Item position entries:
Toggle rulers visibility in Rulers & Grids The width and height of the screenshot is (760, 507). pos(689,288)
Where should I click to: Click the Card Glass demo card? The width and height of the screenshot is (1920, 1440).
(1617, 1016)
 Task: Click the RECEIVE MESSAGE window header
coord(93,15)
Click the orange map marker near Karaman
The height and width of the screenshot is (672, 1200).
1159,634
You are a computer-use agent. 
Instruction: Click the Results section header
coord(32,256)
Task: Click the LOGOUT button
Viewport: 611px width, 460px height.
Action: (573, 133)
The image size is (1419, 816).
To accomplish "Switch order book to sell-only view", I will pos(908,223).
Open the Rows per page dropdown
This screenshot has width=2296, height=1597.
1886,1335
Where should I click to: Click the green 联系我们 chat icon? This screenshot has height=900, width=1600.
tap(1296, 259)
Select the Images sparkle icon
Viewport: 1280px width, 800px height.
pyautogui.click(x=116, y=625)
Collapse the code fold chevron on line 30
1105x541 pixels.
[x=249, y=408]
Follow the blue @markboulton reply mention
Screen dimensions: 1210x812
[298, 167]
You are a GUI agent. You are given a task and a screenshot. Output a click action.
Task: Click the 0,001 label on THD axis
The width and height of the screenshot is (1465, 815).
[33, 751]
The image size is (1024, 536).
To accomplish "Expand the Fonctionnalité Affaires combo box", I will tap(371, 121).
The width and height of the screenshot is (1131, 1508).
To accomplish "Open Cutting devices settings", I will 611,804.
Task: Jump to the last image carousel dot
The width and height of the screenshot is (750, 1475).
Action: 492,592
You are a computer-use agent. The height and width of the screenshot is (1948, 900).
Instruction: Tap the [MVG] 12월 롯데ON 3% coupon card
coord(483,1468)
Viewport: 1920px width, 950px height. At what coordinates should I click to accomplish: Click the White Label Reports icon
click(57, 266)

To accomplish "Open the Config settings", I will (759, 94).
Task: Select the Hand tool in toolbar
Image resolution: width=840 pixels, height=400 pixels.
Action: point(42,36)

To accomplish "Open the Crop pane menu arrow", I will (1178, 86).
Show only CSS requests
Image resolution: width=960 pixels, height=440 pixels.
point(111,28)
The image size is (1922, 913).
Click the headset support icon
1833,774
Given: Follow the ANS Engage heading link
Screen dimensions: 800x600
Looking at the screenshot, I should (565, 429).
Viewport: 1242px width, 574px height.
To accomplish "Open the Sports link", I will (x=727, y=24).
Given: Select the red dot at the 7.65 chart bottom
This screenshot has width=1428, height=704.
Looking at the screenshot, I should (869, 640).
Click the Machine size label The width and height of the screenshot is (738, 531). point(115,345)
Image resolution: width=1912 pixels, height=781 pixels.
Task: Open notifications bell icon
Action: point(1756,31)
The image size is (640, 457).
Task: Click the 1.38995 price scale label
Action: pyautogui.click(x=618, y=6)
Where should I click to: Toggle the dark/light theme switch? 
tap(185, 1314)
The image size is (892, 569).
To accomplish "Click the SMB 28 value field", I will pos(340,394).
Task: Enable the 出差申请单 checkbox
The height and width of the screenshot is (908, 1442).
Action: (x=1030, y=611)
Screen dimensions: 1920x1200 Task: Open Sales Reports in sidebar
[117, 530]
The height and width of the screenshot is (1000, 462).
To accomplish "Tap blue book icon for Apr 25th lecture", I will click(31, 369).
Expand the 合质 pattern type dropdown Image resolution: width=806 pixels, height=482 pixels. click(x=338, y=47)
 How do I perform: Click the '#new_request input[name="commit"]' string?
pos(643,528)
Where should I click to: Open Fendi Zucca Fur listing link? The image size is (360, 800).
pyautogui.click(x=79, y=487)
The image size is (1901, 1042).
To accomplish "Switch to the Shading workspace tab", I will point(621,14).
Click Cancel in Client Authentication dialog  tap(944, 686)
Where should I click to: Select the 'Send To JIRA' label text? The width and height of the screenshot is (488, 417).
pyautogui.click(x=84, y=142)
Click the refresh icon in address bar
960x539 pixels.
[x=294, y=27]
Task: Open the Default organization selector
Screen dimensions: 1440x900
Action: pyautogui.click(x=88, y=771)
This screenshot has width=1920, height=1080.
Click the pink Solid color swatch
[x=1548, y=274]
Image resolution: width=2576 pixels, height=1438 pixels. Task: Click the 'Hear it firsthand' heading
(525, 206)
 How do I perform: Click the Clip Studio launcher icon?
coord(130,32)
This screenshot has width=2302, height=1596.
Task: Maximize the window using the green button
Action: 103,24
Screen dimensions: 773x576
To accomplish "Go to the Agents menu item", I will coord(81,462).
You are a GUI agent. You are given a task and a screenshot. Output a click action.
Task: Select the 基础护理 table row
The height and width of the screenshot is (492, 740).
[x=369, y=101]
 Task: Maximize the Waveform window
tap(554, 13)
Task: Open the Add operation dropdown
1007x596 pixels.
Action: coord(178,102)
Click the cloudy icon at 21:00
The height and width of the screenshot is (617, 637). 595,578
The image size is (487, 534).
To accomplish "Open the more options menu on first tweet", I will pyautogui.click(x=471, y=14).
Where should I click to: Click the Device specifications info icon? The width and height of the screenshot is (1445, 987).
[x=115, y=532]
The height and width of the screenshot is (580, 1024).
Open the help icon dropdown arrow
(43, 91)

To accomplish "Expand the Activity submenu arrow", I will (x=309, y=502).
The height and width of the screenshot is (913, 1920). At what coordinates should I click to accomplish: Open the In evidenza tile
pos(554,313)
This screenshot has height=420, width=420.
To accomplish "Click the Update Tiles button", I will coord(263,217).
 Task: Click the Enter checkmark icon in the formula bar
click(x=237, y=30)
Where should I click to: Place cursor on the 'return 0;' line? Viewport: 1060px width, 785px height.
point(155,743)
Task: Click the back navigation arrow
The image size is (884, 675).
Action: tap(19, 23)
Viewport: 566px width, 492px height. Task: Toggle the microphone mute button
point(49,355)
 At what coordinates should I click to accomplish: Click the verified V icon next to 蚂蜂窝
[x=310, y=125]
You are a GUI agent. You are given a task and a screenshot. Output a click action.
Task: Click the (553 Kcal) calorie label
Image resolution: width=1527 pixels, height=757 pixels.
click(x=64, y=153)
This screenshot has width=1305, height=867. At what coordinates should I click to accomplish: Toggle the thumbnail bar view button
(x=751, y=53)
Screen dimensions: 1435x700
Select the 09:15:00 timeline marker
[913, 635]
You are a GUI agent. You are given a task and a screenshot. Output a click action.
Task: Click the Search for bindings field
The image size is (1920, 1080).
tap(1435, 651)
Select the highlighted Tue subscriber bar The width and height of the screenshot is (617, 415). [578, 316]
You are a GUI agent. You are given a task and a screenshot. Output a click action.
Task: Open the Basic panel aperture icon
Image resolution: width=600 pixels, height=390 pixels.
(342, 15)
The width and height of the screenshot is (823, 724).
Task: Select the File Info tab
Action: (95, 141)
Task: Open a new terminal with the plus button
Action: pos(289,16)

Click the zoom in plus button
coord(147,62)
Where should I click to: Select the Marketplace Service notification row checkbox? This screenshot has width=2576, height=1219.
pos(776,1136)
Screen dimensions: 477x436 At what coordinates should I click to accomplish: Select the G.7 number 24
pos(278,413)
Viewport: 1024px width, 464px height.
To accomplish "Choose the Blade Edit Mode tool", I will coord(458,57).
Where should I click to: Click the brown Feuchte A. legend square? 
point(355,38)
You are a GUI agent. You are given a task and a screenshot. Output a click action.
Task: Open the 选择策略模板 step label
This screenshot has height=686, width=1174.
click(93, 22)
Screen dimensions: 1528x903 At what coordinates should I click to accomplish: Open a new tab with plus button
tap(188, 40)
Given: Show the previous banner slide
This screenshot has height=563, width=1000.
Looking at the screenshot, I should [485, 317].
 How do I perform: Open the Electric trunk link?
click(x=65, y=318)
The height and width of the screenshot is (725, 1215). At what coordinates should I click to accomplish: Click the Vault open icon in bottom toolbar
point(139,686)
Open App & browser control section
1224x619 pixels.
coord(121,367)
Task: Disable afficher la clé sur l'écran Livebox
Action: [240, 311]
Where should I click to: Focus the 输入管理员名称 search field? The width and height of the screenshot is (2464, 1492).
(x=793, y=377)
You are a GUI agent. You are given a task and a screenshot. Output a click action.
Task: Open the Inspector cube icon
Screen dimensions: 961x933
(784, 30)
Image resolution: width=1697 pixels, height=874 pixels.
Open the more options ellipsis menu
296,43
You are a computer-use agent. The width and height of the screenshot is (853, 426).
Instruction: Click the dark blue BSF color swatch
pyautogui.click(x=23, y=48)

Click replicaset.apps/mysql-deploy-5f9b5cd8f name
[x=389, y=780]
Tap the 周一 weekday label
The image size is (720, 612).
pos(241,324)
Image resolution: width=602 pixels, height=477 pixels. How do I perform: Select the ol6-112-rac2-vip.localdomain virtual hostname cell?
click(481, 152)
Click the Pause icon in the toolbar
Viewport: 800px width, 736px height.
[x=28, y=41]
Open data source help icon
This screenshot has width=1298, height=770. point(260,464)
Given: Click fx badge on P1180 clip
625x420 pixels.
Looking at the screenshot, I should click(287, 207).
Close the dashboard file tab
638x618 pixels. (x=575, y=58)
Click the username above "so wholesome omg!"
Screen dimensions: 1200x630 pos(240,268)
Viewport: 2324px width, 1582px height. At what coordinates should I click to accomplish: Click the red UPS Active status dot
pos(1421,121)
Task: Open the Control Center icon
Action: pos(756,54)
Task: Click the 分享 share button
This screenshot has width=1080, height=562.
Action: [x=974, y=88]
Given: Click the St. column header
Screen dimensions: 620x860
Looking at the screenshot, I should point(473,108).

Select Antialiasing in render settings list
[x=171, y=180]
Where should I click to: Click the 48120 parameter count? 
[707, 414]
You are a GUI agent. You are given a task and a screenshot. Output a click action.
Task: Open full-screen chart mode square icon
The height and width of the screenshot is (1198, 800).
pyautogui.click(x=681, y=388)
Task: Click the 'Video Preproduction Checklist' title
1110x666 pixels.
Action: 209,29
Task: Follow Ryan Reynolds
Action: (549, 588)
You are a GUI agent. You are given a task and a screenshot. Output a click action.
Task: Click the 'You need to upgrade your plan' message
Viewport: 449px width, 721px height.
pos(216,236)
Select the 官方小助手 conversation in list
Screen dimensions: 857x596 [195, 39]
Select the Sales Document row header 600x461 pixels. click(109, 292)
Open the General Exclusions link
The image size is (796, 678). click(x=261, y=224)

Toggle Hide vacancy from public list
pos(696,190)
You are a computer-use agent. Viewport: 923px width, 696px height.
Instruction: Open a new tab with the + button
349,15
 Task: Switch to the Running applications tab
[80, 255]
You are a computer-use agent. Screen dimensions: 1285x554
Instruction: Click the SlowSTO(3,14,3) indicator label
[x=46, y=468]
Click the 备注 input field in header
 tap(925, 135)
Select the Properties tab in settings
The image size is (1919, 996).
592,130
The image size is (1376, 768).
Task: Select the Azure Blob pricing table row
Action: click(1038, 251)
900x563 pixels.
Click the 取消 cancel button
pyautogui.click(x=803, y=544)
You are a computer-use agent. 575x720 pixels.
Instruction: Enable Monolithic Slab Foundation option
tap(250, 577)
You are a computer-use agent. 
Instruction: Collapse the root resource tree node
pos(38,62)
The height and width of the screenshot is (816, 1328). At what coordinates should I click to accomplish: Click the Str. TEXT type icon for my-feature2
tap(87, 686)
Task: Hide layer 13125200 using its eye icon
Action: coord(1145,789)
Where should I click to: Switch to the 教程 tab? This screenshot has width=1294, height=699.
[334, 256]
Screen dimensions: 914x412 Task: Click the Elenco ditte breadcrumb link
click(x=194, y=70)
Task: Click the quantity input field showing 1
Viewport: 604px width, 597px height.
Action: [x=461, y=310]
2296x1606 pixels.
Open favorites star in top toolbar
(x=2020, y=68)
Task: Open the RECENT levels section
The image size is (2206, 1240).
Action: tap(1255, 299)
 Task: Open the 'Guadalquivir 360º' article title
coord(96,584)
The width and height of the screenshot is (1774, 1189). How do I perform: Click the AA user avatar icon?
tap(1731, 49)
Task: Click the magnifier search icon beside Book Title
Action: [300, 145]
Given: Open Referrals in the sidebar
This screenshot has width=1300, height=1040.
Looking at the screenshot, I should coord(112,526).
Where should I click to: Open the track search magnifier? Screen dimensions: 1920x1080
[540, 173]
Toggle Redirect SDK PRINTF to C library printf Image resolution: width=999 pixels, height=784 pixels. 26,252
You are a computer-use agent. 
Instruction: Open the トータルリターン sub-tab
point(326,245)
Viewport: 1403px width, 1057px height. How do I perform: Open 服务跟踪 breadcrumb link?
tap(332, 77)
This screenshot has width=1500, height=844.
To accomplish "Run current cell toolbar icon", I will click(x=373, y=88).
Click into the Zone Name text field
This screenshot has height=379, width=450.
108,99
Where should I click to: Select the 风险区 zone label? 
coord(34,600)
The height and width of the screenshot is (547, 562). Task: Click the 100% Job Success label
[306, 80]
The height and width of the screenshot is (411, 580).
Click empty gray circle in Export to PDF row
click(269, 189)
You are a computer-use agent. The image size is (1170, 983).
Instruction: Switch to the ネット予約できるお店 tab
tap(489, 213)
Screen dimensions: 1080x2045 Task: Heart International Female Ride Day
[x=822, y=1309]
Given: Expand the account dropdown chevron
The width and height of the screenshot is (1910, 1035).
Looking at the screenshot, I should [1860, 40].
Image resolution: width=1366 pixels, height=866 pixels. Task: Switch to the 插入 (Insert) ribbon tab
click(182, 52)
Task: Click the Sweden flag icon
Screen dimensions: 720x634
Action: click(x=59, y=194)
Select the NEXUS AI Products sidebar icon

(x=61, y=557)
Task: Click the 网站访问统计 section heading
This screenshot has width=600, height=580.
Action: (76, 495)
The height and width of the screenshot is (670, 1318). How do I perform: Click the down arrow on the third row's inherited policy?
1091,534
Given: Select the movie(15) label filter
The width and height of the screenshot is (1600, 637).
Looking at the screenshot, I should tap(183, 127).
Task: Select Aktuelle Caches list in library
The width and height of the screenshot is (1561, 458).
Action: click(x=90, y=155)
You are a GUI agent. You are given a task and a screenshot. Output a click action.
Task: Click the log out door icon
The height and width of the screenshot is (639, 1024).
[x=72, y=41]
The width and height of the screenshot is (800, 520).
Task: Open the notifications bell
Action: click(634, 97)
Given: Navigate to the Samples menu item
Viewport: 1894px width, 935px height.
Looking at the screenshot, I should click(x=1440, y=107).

- Aim -
Copy the entries verbatim, beginning with the first line and ending with the line that contains "will tap(371, 121).", inclusive.

- Response to this task -
Toggle rulers visibility in Rulers & Grids The width and height of the screenshot is (760, 507). pos(689,288)
Where should I click to: Click the Card Glass demo card? The width and height of the screenshot is (1920, 1440).
(1617, 1016)
 Task: Click the RECEIVE MESSAGE window header
coord(93,15)
Click the orange map marker near Karaman
The height and width of the screenshot is (672, 1200).
1159,634
You are a computer-use agent. 
Instruction: Click the Results section header
coord(32,256)
Task: Click the LOGOUT button
Viewport: 611px width, 460px height.
Action: (573, 133)
The image size is (1419, 816).
To accomplish "Switch order book to sell-only view", I will pos(908,223).
Open the Rows per page dropdown
This screenshot has width=2296, height=1597.
1886,1335
Where should I click to: Click the green 联系我们 chat icon? This screenshot has height=900, width=1600.
tap(1296, 259)
Select the Images sparkle icon
Viewport: 1280px width, 800px height.
pyautogui.click(x=116, y=625)
Collapse the code fold chevron on line 30
1105x541 pixels.
[x=249, y=408]
Follow the blue @markboulton reply mention
Screen dimensions: 1210x812
[298, 167]
You are a GUI agent. You are given a task and a screenshot. Output a click action.
Task: Click the 0,001 label on THD axis
The width and height of the screenshot is (1465, 815).
[33, 751]
The image size is (1024, 536).
To accomplish "Expand the Fonctionnalité Affaires combo box", I will tap(371, 121).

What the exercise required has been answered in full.